純粋なのは不死ばかり

文を隠すなら森。

ねこまち、中華街行き


 プラスチックの、温かくもなく冷たくもない人工的な窪みに頭を傾け、転がし、定位置を探す。地下鉄の長い座席の端っこを陣取り、頭がほのかに固定されると、自動的に身体がその滑らかなへこみに馴染んでいく。この時、壁に対して身体は車両の進行方向になければならない。
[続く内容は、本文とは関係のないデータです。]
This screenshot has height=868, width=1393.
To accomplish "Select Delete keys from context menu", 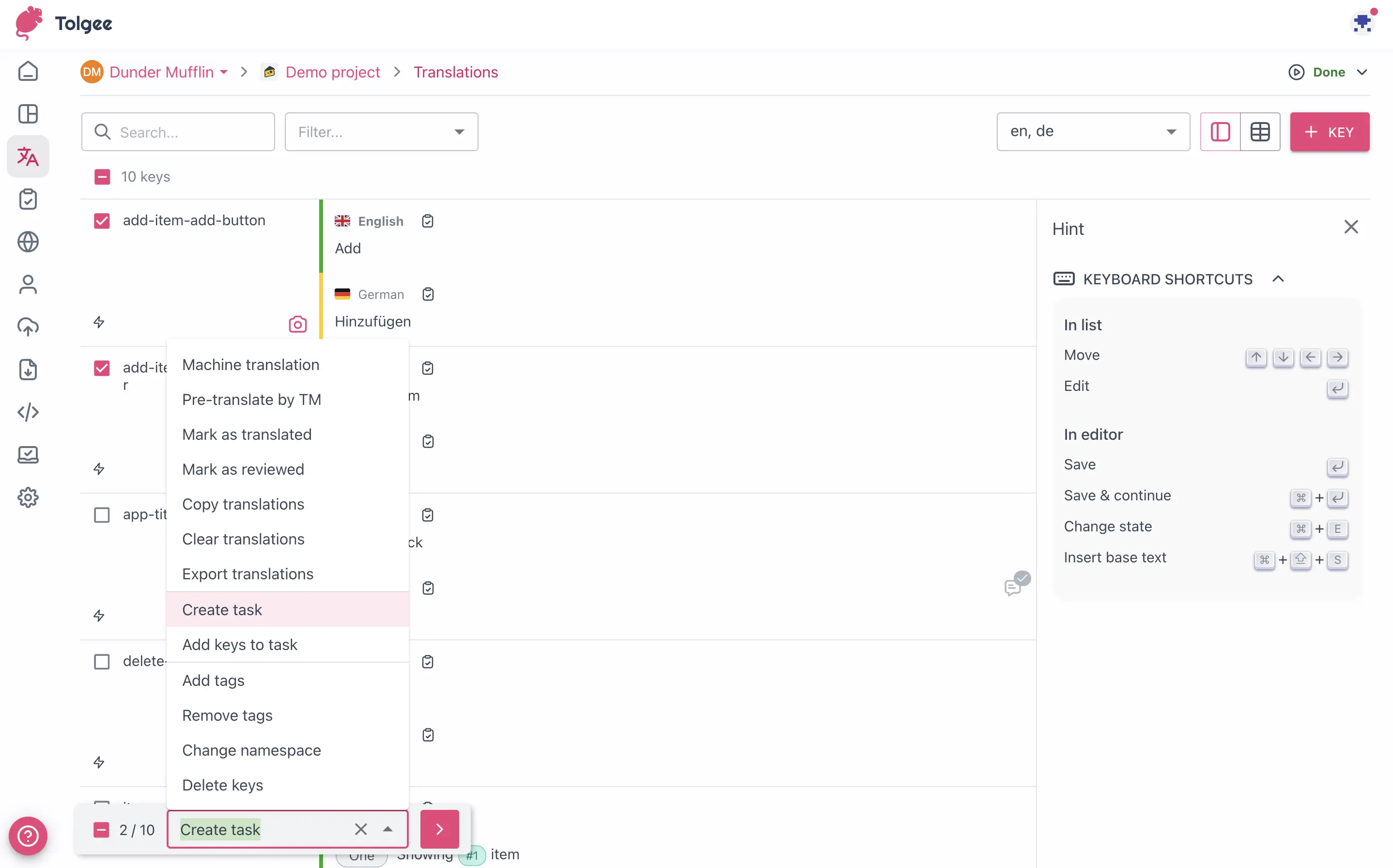I will [x=222, y=785].
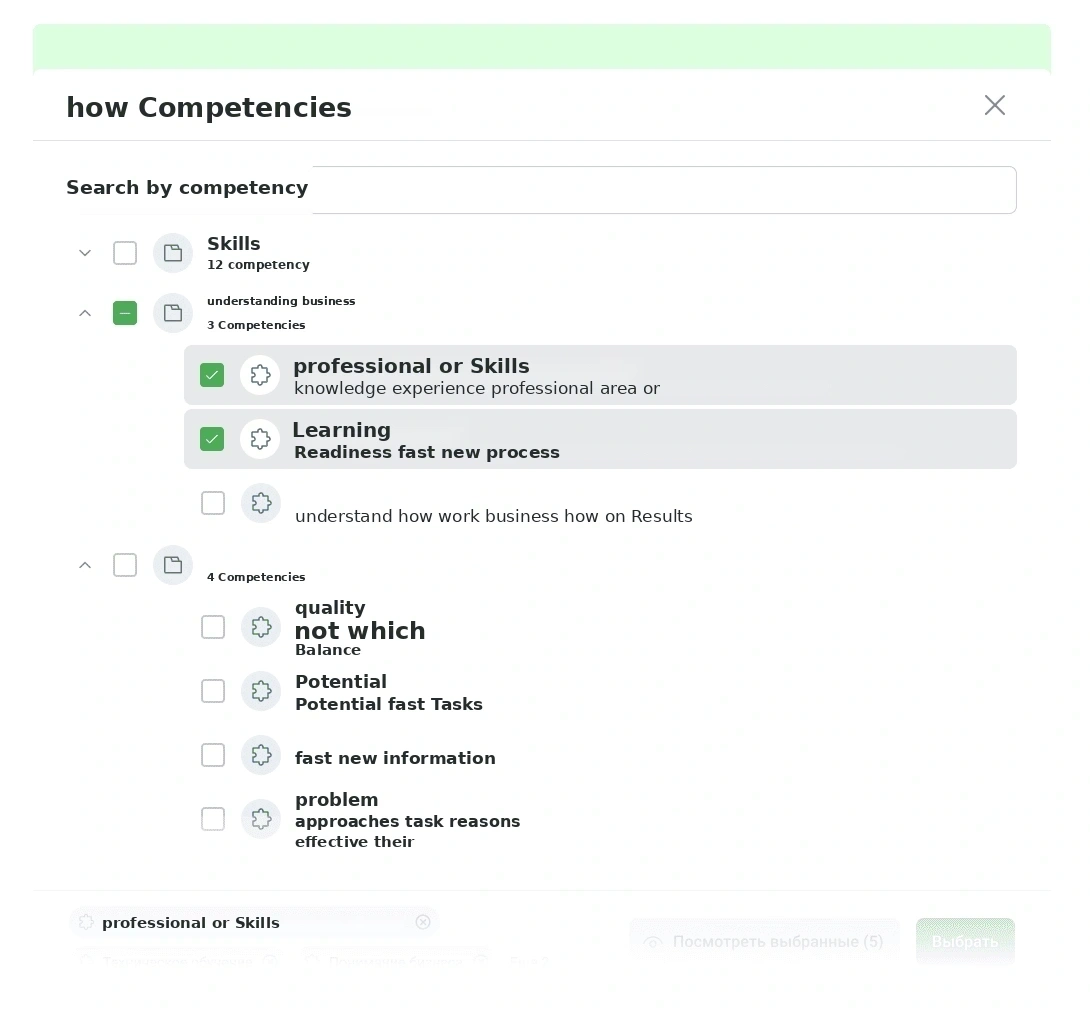Uncheck the professional or Skills checkbox
The width and height of the screenshot is (1090, 1012).
212,375
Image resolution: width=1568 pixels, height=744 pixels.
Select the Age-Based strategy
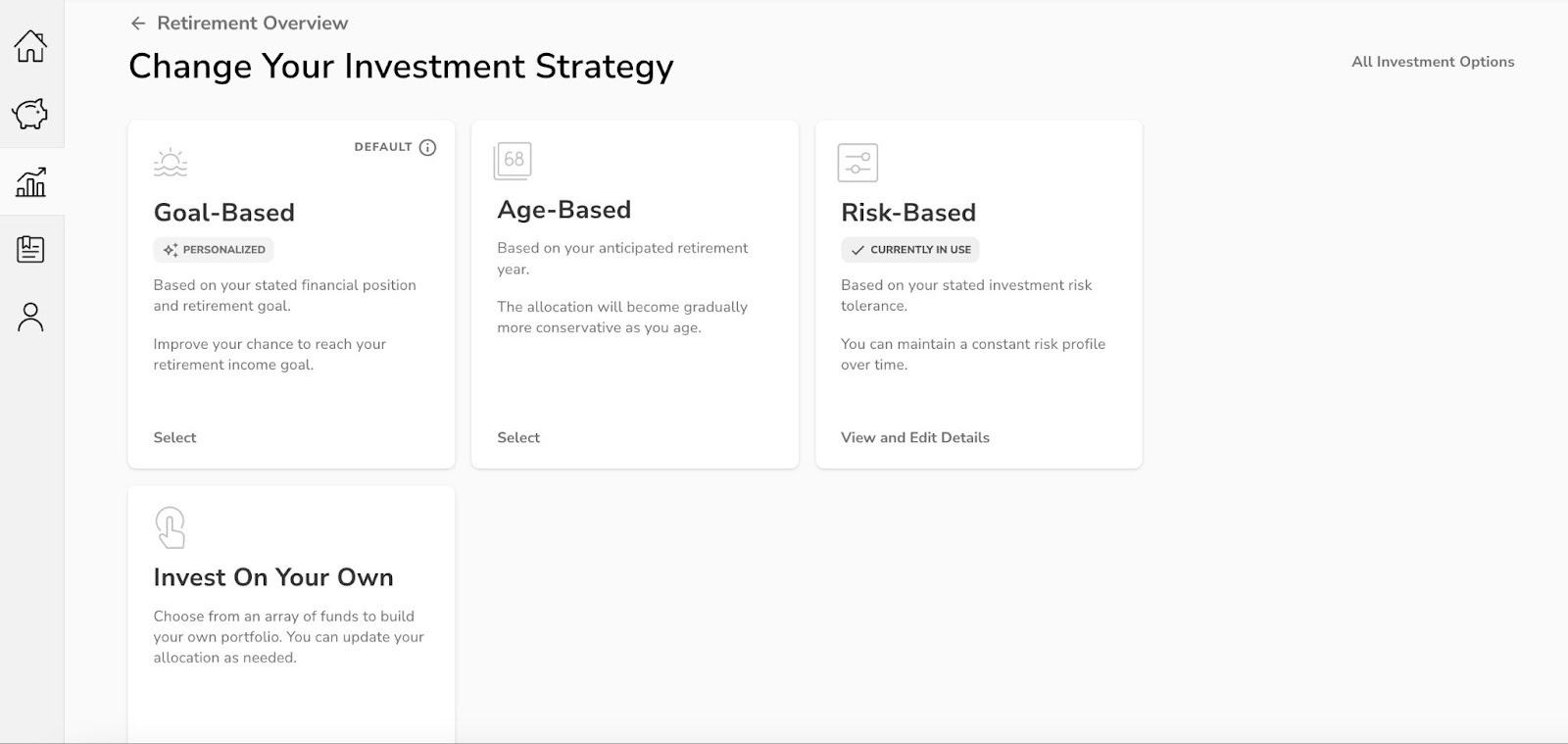click(x=518, y=437)
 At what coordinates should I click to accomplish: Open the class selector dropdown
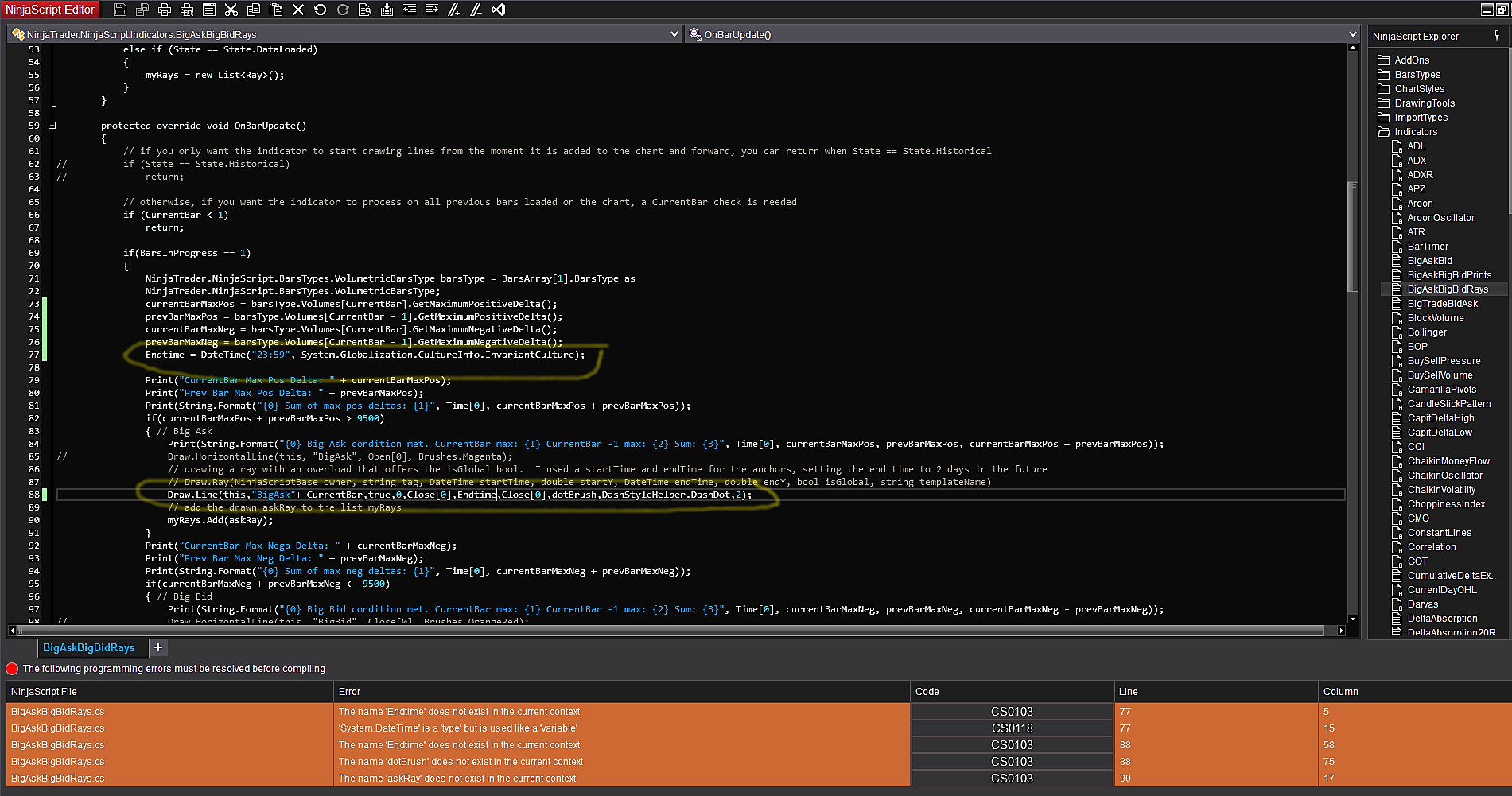click(x=674, y=34)
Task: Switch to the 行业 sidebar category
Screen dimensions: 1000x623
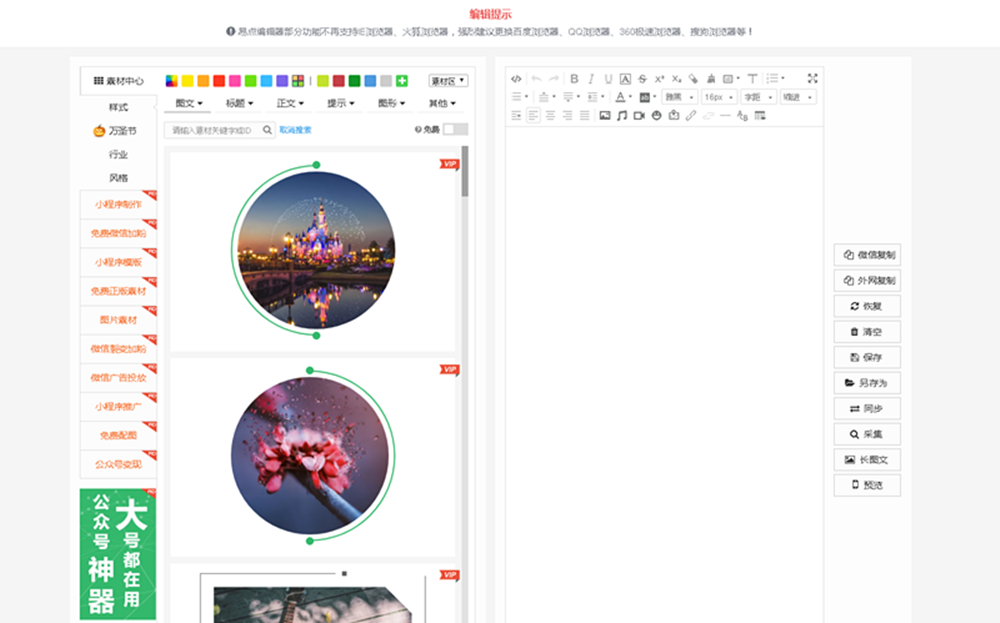Action: click(118, 155)
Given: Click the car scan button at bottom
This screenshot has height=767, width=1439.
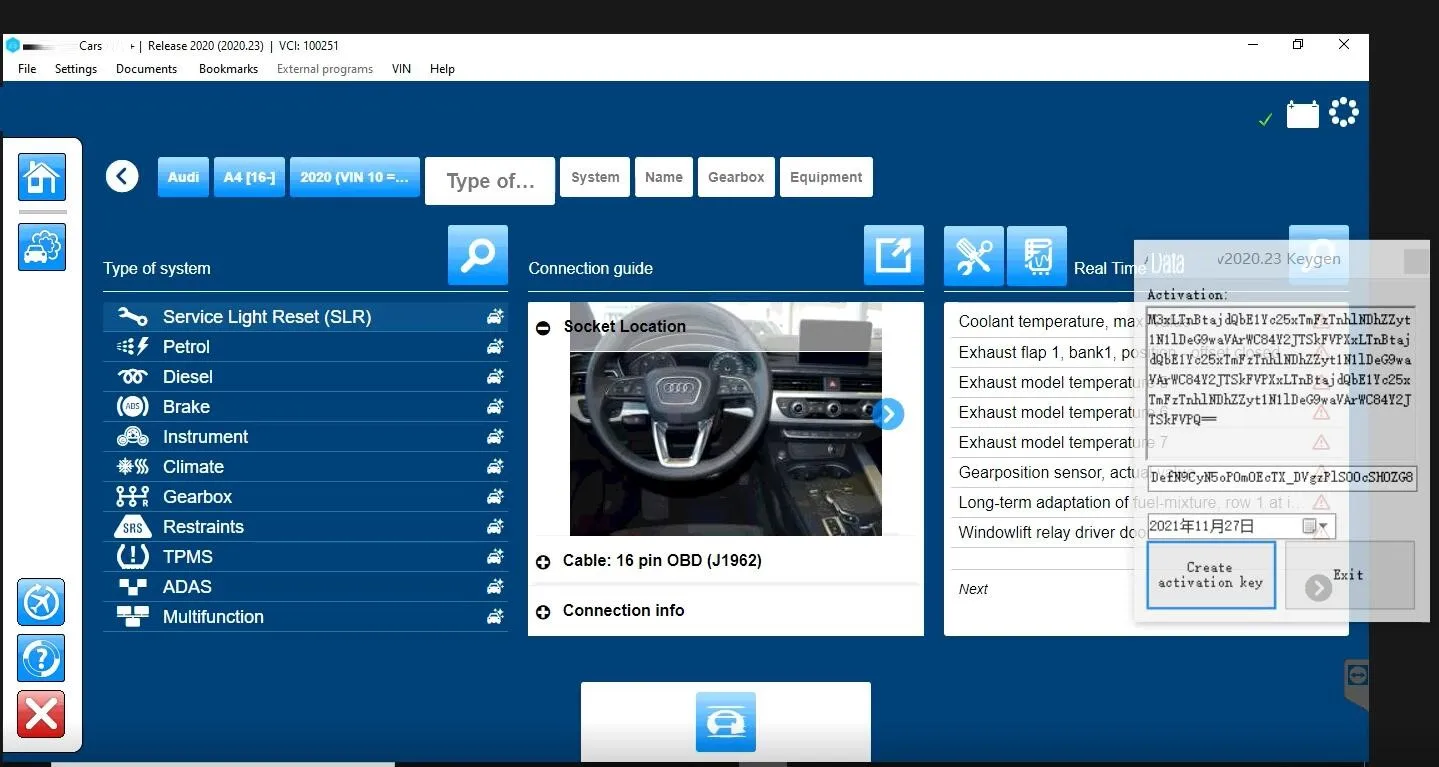Looking at the screenshot, I should pyautogui.click(x=725, y=722).
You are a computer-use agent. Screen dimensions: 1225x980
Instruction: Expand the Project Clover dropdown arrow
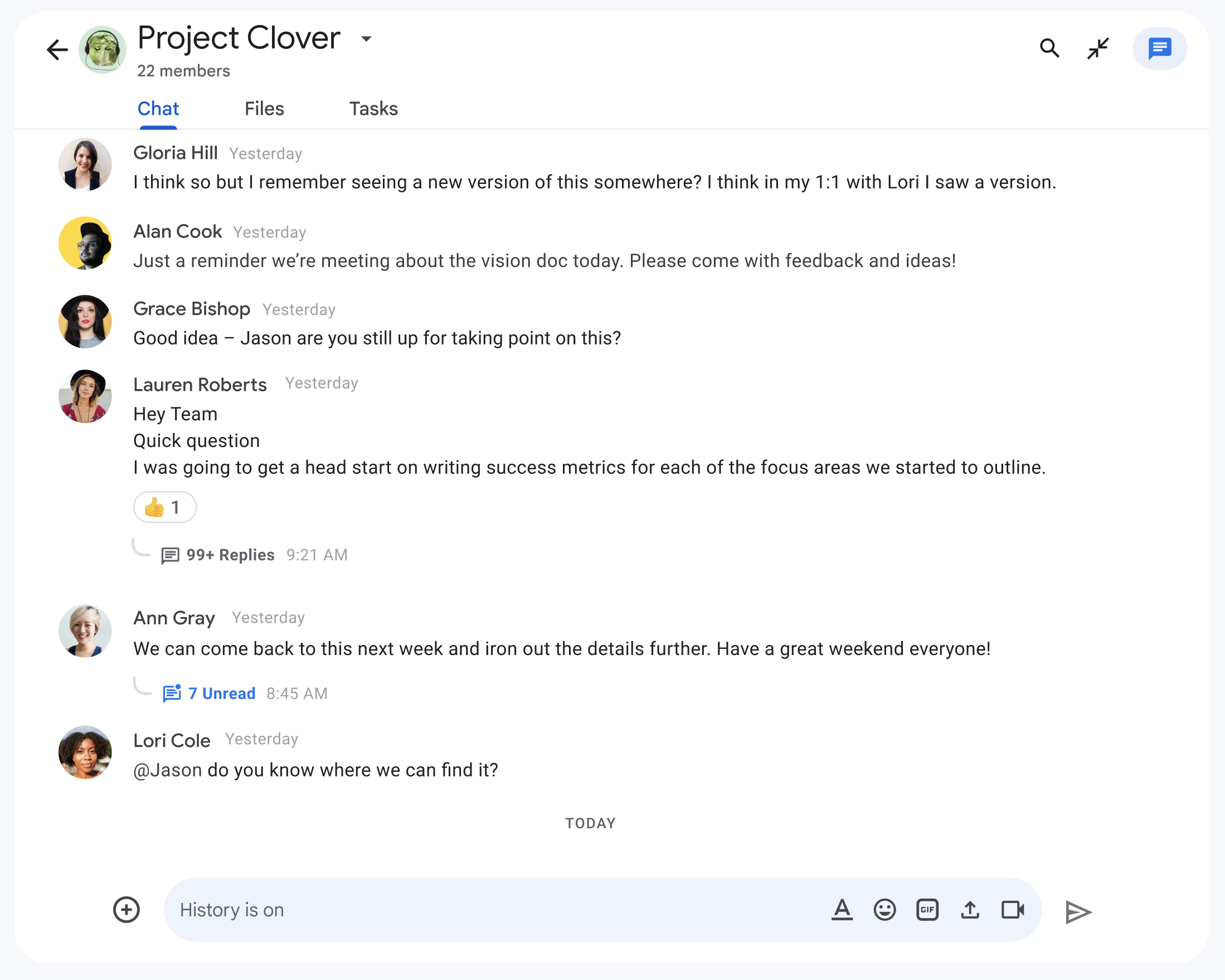[367, 38]
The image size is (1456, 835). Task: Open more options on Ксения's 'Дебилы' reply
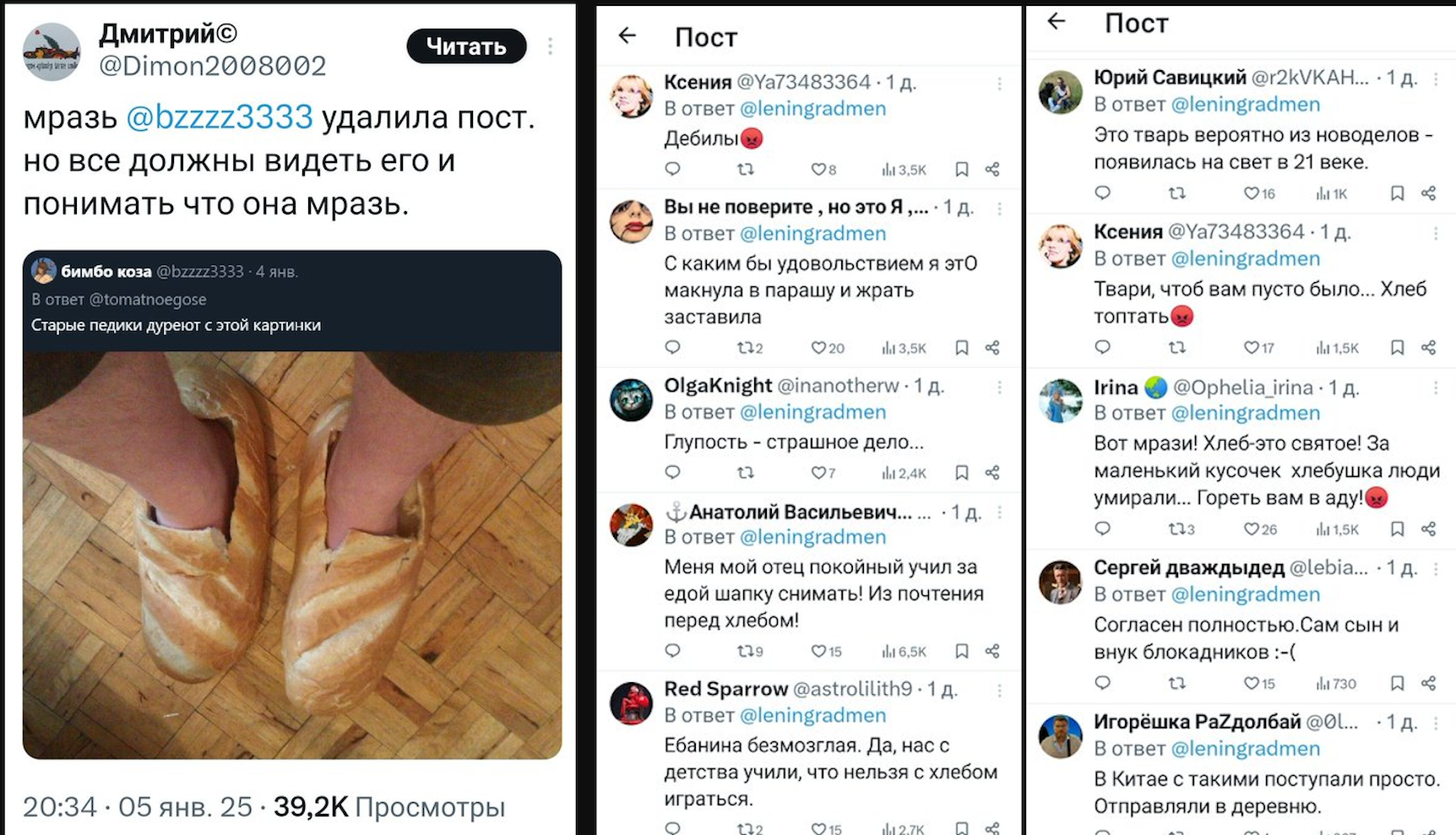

自分の身体を押し出して運んでくれるものがこの壁、この手触りなのだと実感することができれば、その壁もまたひとときの座席となる。車内は静かだ。ドアの隙間を埋める固いゴムの隙間から抑え込まれた轟音が微かに響いている。顔を上げると窓の向こうには黒い抽象画が見える。そこには風とともに無数の筆跡が走っている。横一文字の線が線で無くなるほどに重なり合って、まるで速度そのものを表現しているようだ。眺めている僕には体感できない闇や空気や加速度がそこには渦巻いており、左右どちらに進んでいるのか方向感覚すら曖昧になってゆく。いや、その暗い画面に表現されているのは速度ではない。僕が感じているのはもはや速度ではなく、微分された加速度そのものではないのか。そうであるならば、方向ベクトルを見失ってしまうのも仕方あるまい。加速度が変化した時だけ――車体が加速したり減速したりする時だけ――僕の身体は温度のない壁に押し出されたり逃げられたりするのだ。僕が心地よく眠ろうとする時、僕の身体と意識はどんどん微分されて、そこには変化の割合しか残らない。
 僕は眠っている。地下鉄は揺れ、絶えず僕と壁は一体化していることを確認し続けている。おそらく僕は起きている。半睡といってもいいかもしれない。電車は揺れ、臀部や足の裏から振動が持ち上がってくるのが心地よい。僕は闇を想う――僕の背後の窓の向こうにある闇を。暗いトンネルの中で、一直線に地下鉄は走ってゆく。真っ暗な地中に、長い身体をくねらせたリヴァイアサンが、悠々と泳いでいる。同時に僕はこの車両の節々を夢想する。回転する車輪、軋む連結部分、擦れるパンタグラフ。しかし僕を包んでいるのは風の音だけだ。その外側には圧倒的な無音が、滑ってゆく。地下を走る巨大な怪物と僕の頬に伝わる柔らかな振動との圧倒的な矛盾。僕の想像力は容易く断ち切られてしまう。それも否定しようのない心地よさによって。細やかな振動は微分され、微分され続けて僕に伝わる。僕は変化の割合の変化の割合の変化の割合の……その果てにある振動を感じているに過ぎない。距離も速度も失って、僕は半睡のままどこかに運ばれていく。地下鉄ほど安心できる霊柩車もないだろう。昔は寝台特急というものが走っていた。列車は僕らに眠りにつくことを要請する。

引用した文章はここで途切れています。